(Excerpts from a dataset)

⁂

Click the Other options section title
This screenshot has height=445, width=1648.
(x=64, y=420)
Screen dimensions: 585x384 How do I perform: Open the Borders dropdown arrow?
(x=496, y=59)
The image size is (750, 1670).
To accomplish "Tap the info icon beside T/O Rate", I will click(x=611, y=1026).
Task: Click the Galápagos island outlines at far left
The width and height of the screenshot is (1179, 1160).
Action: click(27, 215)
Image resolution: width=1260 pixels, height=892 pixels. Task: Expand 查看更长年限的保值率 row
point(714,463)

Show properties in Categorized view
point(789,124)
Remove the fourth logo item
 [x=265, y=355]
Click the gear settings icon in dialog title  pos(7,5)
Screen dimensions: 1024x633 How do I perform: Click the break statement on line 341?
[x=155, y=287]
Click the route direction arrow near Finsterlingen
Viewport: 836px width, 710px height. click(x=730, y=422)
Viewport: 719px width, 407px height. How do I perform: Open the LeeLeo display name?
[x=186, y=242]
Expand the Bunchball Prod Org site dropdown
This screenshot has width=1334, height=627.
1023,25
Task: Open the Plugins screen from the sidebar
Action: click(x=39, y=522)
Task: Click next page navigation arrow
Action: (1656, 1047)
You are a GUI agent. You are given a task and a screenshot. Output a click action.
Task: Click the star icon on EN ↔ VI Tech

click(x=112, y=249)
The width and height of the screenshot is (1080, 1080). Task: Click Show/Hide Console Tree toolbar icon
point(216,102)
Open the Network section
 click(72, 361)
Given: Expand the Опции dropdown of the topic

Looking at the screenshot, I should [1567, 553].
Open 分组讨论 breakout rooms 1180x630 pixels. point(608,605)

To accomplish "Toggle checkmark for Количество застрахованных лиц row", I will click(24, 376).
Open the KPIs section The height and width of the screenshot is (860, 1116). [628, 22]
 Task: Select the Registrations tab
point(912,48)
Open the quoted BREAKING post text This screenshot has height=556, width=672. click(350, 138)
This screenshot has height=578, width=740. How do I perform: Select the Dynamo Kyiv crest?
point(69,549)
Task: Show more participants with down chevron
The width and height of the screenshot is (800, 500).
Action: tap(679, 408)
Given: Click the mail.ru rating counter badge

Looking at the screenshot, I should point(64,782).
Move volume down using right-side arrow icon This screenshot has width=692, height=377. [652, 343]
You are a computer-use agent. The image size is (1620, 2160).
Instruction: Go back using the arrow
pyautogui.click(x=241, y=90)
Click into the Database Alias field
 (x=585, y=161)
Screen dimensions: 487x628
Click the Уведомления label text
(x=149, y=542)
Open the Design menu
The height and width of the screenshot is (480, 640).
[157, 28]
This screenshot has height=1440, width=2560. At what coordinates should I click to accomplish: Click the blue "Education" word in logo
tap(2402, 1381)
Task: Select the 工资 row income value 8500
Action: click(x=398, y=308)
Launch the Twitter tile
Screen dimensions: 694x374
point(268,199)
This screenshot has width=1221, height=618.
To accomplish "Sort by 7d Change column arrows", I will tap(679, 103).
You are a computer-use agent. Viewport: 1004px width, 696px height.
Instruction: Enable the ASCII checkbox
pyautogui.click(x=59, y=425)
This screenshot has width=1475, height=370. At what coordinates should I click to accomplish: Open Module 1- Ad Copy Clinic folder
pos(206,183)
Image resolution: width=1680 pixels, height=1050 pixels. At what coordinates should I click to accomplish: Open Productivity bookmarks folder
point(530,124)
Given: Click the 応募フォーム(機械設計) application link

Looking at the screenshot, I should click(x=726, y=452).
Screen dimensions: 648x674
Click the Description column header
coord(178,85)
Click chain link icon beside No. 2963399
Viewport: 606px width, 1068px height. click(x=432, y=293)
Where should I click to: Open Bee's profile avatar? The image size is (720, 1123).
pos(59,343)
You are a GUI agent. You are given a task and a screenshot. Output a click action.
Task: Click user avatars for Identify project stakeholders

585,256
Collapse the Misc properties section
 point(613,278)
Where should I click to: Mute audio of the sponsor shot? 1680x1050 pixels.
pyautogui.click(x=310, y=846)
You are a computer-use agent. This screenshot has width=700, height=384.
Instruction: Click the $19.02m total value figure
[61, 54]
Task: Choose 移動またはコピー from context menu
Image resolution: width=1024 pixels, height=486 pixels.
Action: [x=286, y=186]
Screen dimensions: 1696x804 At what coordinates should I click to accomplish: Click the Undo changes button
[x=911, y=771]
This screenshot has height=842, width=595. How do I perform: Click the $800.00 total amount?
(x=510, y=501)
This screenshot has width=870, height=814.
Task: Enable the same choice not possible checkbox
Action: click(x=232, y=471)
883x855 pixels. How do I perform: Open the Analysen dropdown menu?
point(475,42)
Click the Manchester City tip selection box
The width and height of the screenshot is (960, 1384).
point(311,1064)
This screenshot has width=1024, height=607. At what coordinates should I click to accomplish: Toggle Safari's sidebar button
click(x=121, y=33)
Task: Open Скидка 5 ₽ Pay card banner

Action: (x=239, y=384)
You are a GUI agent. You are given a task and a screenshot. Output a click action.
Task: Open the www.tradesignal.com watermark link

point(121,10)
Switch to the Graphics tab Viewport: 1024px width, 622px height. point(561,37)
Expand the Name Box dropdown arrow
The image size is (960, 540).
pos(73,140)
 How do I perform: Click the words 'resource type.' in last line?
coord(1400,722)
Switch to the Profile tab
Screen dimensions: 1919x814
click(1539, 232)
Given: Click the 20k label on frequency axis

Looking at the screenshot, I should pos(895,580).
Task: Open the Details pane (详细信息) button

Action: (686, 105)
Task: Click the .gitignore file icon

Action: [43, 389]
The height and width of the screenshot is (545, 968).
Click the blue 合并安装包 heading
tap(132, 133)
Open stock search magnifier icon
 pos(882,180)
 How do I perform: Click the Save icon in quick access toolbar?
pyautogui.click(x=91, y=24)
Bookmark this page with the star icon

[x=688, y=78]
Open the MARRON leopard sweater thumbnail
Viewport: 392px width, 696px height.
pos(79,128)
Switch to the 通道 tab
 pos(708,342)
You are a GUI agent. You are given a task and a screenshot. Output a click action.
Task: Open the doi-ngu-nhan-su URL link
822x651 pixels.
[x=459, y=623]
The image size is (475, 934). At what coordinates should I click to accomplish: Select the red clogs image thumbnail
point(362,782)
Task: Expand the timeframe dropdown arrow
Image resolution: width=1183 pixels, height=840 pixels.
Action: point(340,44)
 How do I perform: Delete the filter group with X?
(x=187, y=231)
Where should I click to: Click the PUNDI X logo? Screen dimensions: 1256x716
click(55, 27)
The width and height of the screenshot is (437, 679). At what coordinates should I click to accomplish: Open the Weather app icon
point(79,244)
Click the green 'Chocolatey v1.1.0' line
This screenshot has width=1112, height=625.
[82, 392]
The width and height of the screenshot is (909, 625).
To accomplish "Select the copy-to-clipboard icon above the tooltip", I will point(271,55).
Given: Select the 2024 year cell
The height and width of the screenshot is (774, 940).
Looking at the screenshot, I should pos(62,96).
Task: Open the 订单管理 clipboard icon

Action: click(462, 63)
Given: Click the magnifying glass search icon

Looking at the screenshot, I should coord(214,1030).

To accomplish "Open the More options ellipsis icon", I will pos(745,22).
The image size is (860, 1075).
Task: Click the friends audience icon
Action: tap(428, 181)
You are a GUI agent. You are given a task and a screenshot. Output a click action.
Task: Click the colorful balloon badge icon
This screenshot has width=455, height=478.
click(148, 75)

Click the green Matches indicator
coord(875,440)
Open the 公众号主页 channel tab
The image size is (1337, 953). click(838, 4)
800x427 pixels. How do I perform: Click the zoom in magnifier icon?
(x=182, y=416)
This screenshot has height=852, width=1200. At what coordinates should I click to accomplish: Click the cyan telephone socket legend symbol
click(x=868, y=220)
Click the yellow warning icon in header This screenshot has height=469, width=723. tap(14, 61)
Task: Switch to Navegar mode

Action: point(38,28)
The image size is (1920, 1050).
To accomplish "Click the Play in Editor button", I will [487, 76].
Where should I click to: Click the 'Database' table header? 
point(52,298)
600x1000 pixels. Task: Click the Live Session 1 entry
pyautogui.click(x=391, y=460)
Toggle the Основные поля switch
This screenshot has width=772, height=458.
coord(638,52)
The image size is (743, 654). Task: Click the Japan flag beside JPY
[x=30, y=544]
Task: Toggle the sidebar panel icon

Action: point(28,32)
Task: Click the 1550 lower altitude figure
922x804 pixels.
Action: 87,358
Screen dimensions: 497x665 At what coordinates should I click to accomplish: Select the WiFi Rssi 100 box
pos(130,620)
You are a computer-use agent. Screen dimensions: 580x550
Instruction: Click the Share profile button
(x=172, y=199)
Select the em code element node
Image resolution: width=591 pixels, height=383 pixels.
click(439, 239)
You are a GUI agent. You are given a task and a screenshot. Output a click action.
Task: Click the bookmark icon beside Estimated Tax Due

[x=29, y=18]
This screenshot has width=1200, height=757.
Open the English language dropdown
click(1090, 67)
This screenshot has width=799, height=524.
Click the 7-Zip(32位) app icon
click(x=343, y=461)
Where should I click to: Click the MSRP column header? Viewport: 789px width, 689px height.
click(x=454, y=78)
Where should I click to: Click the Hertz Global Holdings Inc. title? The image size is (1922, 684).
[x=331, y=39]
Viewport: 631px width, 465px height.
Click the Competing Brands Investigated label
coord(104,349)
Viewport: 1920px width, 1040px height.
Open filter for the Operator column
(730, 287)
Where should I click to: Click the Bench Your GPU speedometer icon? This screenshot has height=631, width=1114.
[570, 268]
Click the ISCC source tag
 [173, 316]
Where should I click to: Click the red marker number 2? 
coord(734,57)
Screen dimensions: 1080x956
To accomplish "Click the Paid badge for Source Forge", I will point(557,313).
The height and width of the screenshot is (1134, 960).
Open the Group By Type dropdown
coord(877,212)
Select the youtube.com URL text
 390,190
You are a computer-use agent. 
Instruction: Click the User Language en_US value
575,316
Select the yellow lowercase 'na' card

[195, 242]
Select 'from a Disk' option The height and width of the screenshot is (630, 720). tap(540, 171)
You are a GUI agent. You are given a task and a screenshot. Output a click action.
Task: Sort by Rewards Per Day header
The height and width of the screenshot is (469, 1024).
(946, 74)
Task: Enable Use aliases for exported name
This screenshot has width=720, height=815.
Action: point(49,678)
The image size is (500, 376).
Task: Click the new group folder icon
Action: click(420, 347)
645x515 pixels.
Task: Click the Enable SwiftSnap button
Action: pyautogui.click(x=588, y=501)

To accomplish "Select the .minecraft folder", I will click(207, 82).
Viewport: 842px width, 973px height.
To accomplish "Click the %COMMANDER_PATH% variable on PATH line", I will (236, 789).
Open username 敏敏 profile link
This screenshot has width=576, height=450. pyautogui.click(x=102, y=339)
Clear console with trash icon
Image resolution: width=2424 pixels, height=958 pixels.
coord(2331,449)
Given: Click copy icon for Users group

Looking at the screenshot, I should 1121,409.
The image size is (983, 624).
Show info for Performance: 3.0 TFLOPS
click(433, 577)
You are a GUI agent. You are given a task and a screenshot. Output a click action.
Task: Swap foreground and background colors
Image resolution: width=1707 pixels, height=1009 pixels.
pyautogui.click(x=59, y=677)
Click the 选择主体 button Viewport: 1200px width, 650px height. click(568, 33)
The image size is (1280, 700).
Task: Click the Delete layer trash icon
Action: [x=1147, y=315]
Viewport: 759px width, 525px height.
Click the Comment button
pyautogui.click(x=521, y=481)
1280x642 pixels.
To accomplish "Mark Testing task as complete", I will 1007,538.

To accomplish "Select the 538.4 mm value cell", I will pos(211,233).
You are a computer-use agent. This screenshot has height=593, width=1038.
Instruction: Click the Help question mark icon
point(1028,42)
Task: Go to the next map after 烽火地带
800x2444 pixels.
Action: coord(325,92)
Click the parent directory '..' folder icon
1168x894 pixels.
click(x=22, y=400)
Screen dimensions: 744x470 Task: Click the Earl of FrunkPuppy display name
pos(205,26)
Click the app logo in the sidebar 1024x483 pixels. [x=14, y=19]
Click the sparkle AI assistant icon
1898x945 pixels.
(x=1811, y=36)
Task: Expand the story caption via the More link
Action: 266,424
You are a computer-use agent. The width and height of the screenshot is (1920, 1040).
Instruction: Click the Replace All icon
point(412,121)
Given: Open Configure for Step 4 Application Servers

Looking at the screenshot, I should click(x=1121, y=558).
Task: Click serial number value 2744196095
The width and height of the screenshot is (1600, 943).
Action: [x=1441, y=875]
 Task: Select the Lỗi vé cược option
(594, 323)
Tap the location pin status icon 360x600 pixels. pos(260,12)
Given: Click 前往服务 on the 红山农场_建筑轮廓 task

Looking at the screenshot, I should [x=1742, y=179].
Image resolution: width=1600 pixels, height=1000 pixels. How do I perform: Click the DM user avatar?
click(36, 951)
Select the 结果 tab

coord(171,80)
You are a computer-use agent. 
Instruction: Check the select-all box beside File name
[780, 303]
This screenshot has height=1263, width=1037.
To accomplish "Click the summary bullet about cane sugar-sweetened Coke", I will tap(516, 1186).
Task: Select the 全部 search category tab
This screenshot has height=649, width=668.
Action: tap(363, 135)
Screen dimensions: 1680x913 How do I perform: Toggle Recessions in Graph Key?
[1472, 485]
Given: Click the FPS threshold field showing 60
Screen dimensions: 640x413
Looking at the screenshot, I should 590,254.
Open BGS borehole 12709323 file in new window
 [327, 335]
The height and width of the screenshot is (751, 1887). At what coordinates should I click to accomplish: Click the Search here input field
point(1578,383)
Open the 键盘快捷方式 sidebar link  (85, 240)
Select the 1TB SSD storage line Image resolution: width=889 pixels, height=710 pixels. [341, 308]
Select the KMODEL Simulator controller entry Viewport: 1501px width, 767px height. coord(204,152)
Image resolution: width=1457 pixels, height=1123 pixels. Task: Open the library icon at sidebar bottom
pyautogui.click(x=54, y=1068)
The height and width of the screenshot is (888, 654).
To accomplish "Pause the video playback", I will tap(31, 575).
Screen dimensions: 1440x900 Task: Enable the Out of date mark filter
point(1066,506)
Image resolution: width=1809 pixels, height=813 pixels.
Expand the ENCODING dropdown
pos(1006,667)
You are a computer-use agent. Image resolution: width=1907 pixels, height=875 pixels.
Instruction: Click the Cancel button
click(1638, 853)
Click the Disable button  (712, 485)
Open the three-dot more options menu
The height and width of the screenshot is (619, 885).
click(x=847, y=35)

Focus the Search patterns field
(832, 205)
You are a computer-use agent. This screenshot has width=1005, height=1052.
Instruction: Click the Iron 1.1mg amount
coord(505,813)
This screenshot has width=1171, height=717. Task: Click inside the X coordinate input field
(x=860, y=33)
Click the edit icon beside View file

⁂

*WORK INSTRUCTIONS*.
In the entries above, one line contains "Where should I click to: Click the MSRP" and another contains "Viewport: 1920px width, 1040px height.". Reproduce exactly those two lines and the lines between them, nothing else.

*WRITTEN REPLY*.
Where should I click to: Click the MSRP column header? Viewport: 789px width, 689px height.
click(x=454, y=78)
Where should I click to: Click the Hertz Global Holdings Inc. title? The image size is (1922, 684).
[x=331, y=39]
Viewport: 631px width, 465px height.
Click the Competing Brands Investigated label
coord(104,349)
Viewport: 1920px width, 1040px height.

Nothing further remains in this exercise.